Major projects in the resources sector continue to push through to the construction phase. The June quarter saw construction begin on the $31 billion Ichthys gas field development and on the $12 billion Prelude LNG project in Western Australia’s Browse Basin, the world’s first floating LNG platform.
As has been the trend of late, there was strong growth in the value of projects under construction. The value of work underway rose 7.7% in the June quarter and 45.1% over the past year.
As a consequence, the value of committed projects saw a sharp decline. On the whole, the value of definite projects (projects classified as under construction or committed) was down slightly compared to the March quarter.
The value of projects in planning has increased solidly in the last three months, supported by a number of new projects from recent government budgets. The value of projects in planning in the June quarter was $475.6 billion, a $4.6 billion rise compared to the March quarter.
The strength of investment in the resources sector has been an important windfall for the Australian economy. There is clearly a substantial base of investment in the sector (though the value of resources projects in planning has softened over the past year). The value of resources projects as a share of all planned projects has fallen from more than 56% in June 2011 to less than 40% in June 2012.

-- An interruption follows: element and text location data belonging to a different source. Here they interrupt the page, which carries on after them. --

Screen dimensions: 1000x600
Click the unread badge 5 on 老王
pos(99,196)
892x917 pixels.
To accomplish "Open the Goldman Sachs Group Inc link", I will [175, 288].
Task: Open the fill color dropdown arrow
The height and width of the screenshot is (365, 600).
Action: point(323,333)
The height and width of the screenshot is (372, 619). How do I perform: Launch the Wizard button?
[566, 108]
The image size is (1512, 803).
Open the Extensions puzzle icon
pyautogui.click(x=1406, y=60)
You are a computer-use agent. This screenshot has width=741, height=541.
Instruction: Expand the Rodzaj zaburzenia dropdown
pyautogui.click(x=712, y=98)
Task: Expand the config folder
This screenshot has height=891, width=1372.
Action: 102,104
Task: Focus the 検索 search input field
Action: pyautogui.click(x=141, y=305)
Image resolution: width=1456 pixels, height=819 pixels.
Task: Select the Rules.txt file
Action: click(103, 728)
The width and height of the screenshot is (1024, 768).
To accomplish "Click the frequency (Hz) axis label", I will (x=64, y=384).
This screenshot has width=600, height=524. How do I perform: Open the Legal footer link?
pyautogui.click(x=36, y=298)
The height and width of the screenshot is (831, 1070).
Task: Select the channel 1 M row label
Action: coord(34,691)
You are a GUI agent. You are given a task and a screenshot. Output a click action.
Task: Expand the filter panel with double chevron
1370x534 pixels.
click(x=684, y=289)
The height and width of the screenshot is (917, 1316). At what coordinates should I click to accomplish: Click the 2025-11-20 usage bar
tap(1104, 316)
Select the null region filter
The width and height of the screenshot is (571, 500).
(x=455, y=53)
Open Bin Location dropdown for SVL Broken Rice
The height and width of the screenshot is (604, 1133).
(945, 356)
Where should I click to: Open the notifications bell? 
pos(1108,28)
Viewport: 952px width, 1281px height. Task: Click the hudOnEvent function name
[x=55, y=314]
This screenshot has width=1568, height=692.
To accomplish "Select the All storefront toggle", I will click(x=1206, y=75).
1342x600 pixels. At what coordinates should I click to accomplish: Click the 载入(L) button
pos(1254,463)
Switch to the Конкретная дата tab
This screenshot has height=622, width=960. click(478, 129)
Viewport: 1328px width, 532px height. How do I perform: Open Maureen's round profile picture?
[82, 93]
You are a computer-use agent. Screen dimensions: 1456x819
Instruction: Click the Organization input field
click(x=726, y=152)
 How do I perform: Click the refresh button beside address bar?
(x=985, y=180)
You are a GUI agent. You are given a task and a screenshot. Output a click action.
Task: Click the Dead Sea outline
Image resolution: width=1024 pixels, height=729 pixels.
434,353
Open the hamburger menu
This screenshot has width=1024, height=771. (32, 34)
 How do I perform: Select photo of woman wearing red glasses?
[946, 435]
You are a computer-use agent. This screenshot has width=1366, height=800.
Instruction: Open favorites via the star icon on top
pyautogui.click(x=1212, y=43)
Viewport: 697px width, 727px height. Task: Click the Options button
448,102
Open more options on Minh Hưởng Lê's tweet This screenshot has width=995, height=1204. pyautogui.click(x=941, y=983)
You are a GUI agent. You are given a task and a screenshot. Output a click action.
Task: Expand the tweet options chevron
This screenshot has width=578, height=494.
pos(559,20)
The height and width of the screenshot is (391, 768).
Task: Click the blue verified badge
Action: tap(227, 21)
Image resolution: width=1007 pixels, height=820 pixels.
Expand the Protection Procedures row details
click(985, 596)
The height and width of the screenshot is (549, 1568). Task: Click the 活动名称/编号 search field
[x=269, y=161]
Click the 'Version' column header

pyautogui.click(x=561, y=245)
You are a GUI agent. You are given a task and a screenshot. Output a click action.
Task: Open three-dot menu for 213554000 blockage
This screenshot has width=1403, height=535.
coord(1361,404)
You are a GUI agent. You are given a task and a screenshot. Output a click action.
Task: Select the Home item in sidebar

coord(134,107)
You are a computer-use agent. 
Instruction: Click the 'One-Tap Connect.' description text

However, it is the relative lack of investment across other sectors, and particularly in Australia’s urban infrastructure, that is of concern, and a greater stock of non-mining infrastructure will be needed to lift the economy’s productive capacity.
While governments at all levels have increased infrastructure spending in recent years, the size of the infrastructure deficit in Australia is too large to be satisfied by the public sector alone and a more balanced investment agenda will be needed to support the health of the economy over the longer term.
The sustained strength in mining investment means that the industry now accounts for more than half the value of all projects currently listed as under construction in the Investment Monitor database. The investment performance of other industries is less impressive. The value of definite manufacturing, utilities and office projects is now weaker compared to a year earlier, while the retail and tourism sectors continue to struggle to attract investment.
Economic infrastructure (covering transport, ports, energy, water and telecommunications projects) has a notable investment agenda underway, including the roll-out of the NBN and major energy, transport and port projects.
Non-residential building activity continues to be comprehensively outpaced by work in the engineering sector.
Western Australia and Queensland continue to lead the way in terms of the value of projects in the Investment Monitor database. Together the two States account for some 50% of projects, including some 53% of the value of projects currently under construction.